Write out all entries word for word.

Records for this exercise:
▬▬▬▬▬▬

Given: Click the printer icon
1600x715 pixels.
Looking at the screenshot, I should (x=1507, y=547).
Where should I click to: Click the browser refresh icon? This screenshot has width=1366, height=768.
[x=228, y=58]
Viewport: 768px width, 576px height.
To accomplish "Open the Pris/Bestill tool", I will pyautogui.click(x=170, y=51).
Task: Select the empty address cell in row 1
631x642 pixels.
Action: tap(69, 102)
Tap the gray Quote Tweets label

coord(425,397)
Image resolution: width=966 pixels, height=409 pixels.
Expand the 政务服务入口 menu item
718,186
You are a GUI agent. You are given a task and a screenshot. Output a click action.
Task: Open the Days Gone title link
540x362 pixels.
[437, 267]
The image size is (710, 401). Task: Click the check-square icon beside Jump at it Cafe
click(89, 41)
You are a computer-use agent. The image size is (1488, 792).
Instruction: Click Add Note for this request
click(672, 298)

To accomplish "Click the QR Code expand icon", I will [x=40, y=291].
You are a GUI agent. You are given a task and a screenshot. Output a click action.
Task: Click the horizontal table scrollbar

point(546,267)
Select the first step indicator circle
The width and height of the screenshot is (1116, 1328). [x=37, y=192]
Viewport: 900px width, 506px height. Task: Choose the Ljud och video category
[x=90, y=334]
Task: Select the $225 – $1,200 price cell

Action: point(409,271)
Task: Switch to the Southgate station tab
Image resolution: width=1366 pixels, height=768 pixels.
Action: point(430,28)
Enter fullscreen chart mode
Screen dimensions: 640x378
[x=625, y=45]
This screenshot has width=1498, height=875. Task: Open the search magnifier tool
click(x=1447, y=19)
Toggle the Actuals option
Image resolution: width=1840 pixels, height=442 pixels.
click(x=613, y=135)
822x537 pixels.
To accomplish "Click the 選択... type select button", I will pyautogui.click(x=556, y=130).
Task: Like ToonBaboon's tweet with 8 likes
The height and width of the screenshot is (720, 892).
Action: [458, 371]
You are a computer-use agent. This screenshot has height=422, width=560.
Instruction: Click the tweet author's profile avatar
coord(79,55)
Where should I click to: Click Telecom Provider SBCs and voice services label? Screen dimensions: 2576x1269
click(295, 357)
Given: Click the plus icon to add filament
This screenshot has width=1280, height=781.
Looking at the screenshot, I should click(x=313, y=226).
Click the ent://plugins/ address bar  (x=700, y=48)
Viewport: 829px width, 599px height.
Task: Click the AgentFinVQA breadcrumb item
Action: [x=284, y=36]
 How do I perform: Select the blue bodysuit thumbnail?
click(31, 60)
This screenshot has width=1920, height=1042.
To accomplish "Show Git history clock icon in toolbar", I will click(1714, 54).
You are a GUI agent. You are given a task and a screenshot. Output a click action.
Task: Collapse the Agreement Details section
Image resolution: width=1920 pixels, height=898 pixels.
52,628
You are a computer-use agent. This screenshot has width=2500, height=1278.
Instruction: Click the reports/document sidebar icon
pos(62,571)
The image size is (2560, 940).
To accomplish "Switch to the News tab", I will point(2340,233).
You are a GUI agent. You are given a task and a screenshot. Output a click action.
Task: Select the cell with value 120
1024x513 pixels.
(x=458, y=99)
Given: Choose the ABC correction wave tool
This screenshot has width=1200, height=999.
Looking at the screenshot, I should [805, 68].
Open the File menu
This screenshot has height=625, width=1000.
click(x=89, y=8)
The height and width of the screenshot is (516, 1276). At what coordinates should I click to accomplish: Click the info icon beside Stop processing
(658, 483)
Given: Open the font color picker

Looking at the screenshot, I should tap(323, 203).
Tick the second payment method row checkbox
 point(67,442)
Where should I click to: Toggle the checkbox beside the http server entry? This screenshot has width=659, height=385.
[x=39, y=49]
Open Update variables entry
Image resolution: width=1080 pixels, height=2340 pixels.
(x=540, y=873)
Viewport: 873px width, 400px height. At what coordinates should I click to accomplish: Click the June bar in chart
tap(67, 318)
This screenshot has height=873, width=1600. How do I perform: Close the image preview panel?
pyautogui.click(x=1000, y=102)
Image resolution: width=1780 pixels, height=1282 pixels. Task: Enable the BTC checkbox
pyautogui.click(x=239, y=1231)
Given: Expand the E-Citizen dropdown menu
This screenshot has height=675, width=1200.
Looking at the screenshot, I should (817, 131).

▬▬▬▬▬▬

Response box:
Given: Click the printer icon
1600x715 pixels.
Looking at the screenshot, I should (x=1507, y=547).
Where should I click to: Click the browser refresh icon? This screenshot has width=1366, height=768.
[x=228, y=58]
Viewport: 768px width, 576px height.
To accomplish "Open the Pris/Bestill tool", I will pyautogui.click(x=170, y=51).
Task: Select the empty address cell in row 1
631x642 pixels.
Action: tap(69, 102)
Tap the gray Quote Tweets label

coord(425,397)
Image resolution: width=966 pixels, height=409 pixels.
Expand the 政务服务入口 menu item
718,186
You are a GUI agent. You are given a task and a screenshot. Output a click action.
Task: Open the Days Gone title link
540x362 pixels.
[437, 267]
The image size is (710, 401). Task: Click the check-square icon beside Jump at it Cafe
click(89, 41)
You are a computer-use agent. The image size is (1488, 792).
Instruction: Click Add Note for this request
click(672, 298)

To accomplish "Click the QR Code expand icon", I will [x=40, y=291].
You are a GUI agent. You are given a task and a screenshot. Output a click action.
Task: Click the horizontal table scrollbar

point(546,267)
Select the first step indicator circle
The width and height of the screenshot is (1116, 1328). [x=37, y=192]
Viewport: 900px width, 506px height. Task: Choose the Ljud och video category
[x=90, y=334]
Task: Select the $225 – $1,200 price cell

Action: point(409,271)
Task: Switch to the Southgate station tab
Image resolution: width=1366 pixels, height=768 pixels.
Action: point(430,28)
Enter fullscreen chart mode
Screen dimensions: 640x378
[x=625, y=45]
This screenshot has width=1498, height=875. Task: Open the search magnifier tool
click(x=1447, y=19)
Toggle the Actuals option
Image resolution: width=1840 pixels, height=442 pixels.
click(x=613, y=135)
822x537 pixels.
To accomplish "Click the 選択... type select button", I will pyautogui.click(x=556, y=130).
Task: Like ToonBaboon's tweet with 8 likes
The height and width of the screenshot is (720, 892).
Action: [458, 371]
You are a computer-use agent. This screenshot has height=422, width=560.
Instruction: Click the tweet author's profile avatar
coord(79,55)
Where should I click to: Click Telecom Provider SBCs and voice services label? Screen dimensions: 2576x1269
click(295, 357)
Given: Click the plus icon to add filament
This screenshot has width=1280, height=781.
Looking at the screenshot, I should click(x=313, y=226).
Click the ent://plugins/ address bar  (x=700, y=48)
Viewport: 829px width, 599px height.
Task: Click the AgentFinVQA breadcrumb item
Action: [x=284, y=36]
 How do I perform: Select the blue bodysuit thumbnail?
click(31, 60)
This screenshot has width=1920, height=1042.
To accomplish "Show Git history clock icon in toolbar", I will click(1714, 54).
You are a GUI agent. You are given a task and a screenshot. Output a click action.
Task: Collapse the Agreement Details section
Image resolution: width=1920 pixels, height=898 pixels.
52,628
You are a computer-use agent. This screenshot has width=2500, height=1278.
Instruction: Click the reports/document sidebar icon
pos(62,571)
The image size is (2560, 940).
To accomplish "Switch to the News tab", I will point(2340,233).
You are a GUI agent. You are given a task and a screenshot. Output a click action.
Task: Select the cell with value 120
1024x513 pixels.
(x=458, y=99)
Given: Choose the ABC correction wave tool
This screenshot has width=1200, height=999.
Looking at the screenshot, I should [805, 68].
Open the File menu
This screenshot has height=625, width=1000.
click(x=89, y=8)
The height and width of the screenshot is (516, 1276). At what coordinates should I click to accomplish: Click the info icon beside Stop processing
(658, 483)
Given: Open the font color picker

Looking at the screenshot, I should tap(323, 203).
Tick the second payment method row checkbox
 point(67,442)
Where should I click to: Toggle the checkbox beside the http server entry? This screenshot has width=659, height=385.
[x=39, y=49]
Open Update variables entry
Image resolution: width=1080 pixels, height=2340 pixels.
(x=540, y=873)
Viewport: 873px width, 400px height. At what coordinates should I click to accomplish: Click the June bar in chart
tap(67, 318)
This screenshot has height=873, width=1600. How do I perform: Close the image preview panel?
pyautogui.click(x=1000, y=102)
Image resolution: width=1780 pixels, height=1282 pixels. Task: Enable the BTC checkbox
pyautogui.click(x=239, y=1231)
Given: Expand the E-Citizen dropdown menu
This screenshot has height=675, width=1200.
Looking at the screenshot, I should (817, 131).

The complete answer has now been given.